#### Trecho do texto ####

O presidente Fidel Castro, no discurso proferido por ocasião do 30º aniversário da missão militar em Angola, e do 49º do desembarque do iate Granma, Dia das Forças Armadas, em 2 de dezembro, disse:
"A história da pilhagem e do saque imperialista e neocolonialista da Europa na África, com o apoio dos Estados Unidos e da OTAN, assim como a solidariedade heróica de Cuba com os povos irmãos, não têm sido suficientemente conhecidas, embora só fosse como estímulo merecido às centenas de milhares de homens e mulheres que escreveram aquela página gloriosa que, para exemplo destas e das futuras gerações, jamais deveriam ser esquecidas. Tudo isso não contradiz a necessidade de continuar divulgando-a."
Solidariedade revolucionária
APÓS a vitória da Revolução, a primeira nação à qual Cuba demonstrou sua solidariedade foi a Argélia, onde lutavam para derrubar o colonialismo francês. Em 1961, um navio cubano levou armas à guerrilha e voltou carregado de feridos e órfãos. Depois, tropas cubanas foram à Argélia para defender suas fronteiras ameaçadas. Além disso, foi o primeiro de muitos países africanos a receberem médicos e pessoal da saúde cubana, tanto os que viviam em paz como aqueles que travavam guerra.

#### Registros fornecidos ####

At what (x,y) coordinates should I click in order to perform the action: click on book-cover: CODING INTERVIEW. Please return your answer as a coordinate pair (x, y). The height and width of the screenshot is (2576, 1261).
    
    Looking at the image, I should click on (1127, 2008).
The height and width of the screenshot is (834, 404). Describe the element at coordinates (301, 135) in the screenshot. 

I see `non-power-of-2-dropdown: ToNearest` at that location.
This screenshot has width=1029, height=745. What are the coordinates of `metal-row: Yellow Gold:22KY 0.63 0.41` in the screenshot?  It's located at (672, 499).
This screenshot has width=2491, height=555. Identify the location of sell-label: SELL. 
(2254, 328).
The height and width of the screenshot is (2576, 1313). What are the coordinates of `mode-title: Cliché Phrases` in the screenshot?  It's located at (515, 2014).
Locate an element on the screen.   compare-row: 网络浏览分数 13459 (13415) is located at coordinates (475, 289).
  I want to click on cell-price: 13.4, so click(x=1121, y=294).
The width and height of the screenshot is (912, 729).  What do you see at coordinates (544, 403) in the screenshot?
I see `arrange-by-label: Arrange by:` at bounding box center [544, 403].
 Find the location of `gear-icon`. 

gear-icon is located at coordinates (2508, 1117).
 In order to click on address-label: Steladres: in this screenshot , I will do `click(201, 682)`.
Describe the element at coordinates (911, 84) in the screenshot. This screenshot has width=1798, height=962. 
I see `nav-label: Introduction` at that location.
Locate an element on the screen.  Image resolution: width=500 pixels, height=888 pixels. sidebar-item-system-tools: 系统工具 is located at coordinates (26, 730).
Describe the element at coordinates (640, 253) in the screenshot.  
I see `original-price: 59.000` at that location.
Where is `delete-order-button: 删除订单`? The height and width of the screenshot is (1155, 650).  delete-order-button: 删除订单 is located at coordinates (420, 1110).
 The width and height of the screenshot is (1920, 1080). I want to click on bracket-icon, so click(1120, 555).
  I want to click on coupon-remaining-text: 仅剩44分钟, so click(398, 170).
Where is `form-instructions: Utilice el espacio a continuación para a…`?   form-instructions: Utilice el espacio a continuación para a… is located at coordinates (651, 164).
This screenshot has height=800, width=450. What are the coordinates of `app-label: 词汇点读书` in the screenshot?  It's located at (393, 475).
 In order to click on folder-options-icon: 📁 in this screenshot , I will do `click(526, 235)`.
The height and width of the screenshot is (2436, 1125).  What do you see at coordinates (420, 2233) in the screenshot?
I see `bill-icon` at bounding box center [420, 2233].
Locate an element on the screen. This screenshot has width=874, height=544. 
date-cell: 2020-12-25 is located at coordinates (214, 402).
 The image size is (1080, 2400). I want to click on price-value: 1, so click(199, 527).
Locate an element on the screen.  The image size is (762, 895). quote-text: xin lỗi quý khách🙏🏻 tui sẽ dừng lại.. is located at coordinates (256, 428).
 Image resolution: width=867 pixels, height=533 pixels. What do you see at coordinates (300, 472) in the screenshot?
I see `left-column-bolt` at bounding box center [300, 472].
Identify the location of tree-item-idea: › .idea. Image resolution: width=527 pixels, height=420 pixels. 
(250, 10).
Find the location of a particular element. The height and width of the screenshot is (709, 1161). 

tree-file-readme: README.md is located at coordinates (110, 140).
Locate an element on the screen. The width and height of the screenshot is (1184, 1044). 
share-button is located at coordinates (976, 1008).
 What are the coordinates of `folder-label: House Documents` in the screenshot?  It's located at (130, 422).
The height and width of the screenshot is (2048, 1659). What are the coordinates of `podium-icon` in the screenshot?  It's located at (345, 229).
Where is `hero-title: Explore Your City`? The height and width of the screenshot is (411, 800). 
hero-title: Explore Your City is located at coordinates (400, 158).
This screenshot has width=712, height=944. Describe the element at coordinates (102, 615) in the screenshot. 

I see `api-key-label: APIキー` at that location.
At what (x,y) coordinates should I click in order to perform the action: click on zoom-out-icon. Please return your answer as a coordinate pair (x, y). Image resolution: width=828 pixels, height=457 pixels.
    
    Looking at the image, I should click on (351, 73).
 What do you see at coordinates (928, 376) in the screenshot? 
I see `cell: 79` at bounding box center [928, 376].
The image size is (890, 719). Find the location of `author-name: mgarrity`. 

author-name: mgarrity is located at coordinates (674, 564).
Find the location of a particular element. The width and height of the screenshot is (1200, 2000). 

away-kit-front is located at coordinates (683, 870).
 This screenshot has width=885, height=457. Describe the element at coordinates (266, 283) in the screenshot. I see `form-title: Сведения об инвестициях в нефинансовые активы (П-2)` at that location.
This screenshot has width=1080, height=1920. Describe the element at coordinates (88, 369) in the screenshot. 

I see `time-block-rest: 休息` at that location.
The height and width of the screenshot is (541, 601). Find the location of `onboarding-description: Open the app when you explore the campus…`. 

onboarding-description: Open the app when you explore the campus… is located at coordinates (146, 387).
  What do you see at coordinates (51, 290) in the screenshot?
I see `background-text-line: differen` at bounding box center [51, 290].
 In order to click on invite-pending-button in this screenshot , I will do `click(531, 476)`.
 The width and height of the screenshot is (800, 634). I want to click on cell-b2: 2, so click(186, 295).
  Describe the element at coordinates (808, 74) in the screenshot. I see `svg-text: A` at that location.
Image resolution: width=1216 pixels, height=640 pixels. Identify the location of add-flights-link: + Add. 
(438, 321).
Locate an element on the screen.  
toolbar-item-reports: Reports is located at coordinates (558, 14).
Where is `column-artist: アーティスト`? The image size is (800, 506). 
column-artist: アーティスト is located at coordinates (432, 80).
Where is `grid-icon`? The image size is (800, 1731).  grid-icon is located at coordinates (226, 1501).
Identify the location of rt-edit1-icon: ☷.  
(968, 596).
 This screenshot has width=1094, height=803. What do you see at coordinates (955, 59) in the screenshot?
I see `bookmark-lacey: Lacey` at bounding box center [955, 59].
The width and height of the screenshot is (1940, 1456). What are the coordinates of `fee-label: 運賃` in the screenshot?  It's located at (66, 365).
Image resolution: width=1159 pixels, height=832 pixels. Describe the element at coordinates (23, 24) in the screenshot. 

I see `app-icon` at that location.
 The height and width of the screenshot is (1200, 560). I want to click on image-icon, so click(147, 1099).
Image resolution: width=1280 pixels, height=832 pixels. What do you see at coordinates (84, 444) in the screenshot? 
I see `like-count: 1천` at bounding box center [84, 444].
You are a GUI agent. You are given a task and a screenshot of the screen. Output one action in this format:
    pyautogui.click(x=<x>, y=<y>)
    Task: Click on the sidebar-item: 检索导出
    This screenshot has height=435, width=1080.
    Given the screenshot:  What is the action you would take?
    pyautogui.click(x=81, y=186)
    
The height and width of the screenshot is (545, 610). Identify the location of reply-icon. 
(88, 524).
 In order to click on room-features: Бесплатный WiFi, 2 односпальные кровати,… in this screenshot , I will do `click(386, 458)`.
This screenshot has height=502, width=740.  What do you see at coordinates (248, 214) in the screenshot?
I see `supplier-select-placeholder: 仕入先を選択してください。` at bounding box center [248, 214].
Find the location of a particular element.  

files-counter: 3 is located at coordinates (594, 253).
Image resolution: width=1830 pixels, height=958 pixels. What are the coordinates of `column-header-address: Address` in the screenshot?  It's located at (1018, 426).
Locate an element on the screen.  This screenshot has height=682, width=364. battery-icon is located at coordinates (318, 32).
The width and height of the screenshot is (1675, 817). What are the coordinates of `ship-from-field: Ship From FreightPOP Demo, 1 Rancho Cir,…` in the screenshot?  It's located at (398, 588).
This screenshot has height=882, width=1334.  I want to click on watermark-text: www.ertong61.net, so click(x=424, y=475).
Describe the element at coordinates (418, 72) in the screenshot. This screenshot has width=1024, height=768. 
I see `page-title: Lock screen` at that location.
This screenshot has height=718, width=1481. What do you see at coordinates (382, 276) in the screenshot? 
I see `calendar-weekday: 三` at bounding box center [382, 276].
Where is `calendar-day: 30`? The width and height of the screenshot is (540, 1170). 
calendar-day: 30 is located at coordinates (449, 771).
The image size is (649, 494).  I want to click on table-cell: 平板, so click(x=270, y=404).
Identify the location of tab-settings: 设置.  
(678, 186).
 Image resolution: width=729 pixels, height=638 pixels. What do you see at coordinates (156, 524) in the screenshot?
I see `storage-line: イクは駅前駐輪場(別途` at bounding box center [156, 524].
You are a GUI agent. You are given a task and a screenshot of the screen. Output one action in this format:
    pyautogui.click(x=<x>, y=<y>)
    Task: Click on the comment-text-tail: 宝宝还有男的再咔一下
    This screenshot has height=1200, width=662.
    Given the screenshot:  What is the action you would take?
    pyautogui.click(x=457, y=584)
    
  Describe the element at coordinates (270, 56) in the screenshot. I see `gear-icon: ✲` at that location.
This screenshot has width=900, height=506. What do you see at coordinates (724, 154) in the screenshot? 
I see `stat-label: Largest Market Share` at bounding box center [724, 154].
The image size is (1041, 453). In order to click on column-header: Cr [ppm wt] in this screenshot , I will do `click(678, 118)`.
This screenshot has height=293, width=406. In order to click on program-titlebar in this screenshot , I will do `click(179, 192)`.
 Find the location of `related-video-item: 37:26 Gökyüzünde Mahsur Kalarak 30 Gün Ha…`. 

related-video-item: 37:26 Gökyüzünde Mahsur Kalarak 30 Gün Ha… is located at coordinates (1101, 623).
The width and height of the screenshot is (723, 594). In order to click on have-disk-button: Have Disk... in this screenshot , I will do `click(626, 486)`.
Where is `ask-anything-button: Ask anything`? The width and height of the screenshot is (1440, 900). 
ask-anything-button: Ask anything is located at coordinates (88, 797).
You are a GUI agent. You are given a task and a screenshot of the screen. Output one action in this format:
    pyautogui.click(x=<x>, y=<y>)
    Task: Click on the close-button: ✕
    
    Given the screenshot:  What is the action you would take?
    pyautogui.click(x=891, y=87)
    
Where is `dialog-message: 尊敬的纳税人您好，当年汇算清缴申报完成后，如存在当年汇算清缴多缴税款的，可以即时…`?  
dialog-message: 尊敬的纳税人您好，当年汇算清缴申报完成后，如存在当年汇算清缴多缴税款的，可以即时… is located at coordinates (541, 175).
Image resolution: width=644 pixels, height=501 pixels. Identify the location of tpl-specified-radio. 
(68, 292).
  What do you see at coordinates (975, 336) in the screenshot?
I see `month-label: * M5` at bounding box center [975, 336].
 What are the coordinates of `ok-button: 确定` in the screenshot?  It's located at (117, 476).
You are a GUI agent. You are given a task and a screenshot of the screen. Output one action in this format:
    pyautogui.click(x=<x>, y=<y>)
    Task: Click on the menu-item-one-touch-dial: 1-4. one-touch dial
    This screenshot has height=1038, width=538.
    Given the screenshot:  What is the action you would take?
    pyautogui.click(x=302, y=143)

####

- [Detalhes da tarefa] Dê sequência ao texto sobre a solidariedade de Cuba com a África, escrevendo a parte que vem logo após a última frase apresentada.

- [Resposta do exercício]
De 1964 a 1965, a chefatura do país respondeu ao pedido das forças de libertação nacional no antigo Congo-Léopoldville — hoje República Democrática do Congo — e o comandante Ernesto Che Guevara, junto a dezenas de combatentes cubanos, foram lutar com eles; outro grupo foi enviado ao antigo Congo-Brazzaville. Nesse tempo, o colonialismo português enfrentava vários movimentos de independência entre os povos da África subsaariana. Em 1966, os cubanos prestaram sua ajuda — militar, médica e material — às forças antiimperialistas do Partido Africano da Independência da Guiné e Cabo Verde (PAIGC), depois de uma década de luta armada, Portugal reconheceu sua derrota e em 10 de setembro de 1974, a Guiné-Bissau alcançou sua independência. Também os cubanos combateram junto aos revolucionários de Moçambique e da Etiópia e ajudaram os nascentes governos independentes a fundarem e treinarem suas forças armadas.
De 1975 a 1990, uns 400 mil cubanos abandonaram suas famílias e cruzaram os mares para lutarem voluntariamente ao lado do povo angolano, que, após se ter independizado de Portugal, enfrentava as invasões dos regimes da África do Sul e do Zaire e as forças contra-revolucionárias aliadas a esses governos e apoiadas pelos Estados Unidos. Mais de 2 mil internacionalistas cubanos entregaram suas vidas para defenderem a independência de Angola, alcançarem a da Namíbia e contribuírem decisivamente para a derrubada do regime racista da apartheid na África do Sul.
Muitos cubanos participaram destas lutas, alguns que combateram no Congo também lutaram — e morreram — por exemplo, em Angola.
"Os cubanos vieram a nossa região como médicos, professores, soldados, especialistas agrícolas, mas nunca como colonizadores", afirmou o líder sul-africano Nelson Mandela. "Estiveram nas mesmas trincheiras conosco durante a luta contra o colonialismo, o subdesenvolvimento e a apartheid. Centenas de cubanos entregaram suas vidas numa luta que era, em primeiro lugar, nossa e não deles. Juramos que nunca esqueceremos este exemplo extraordinário de internacionalismo desinteresseiro."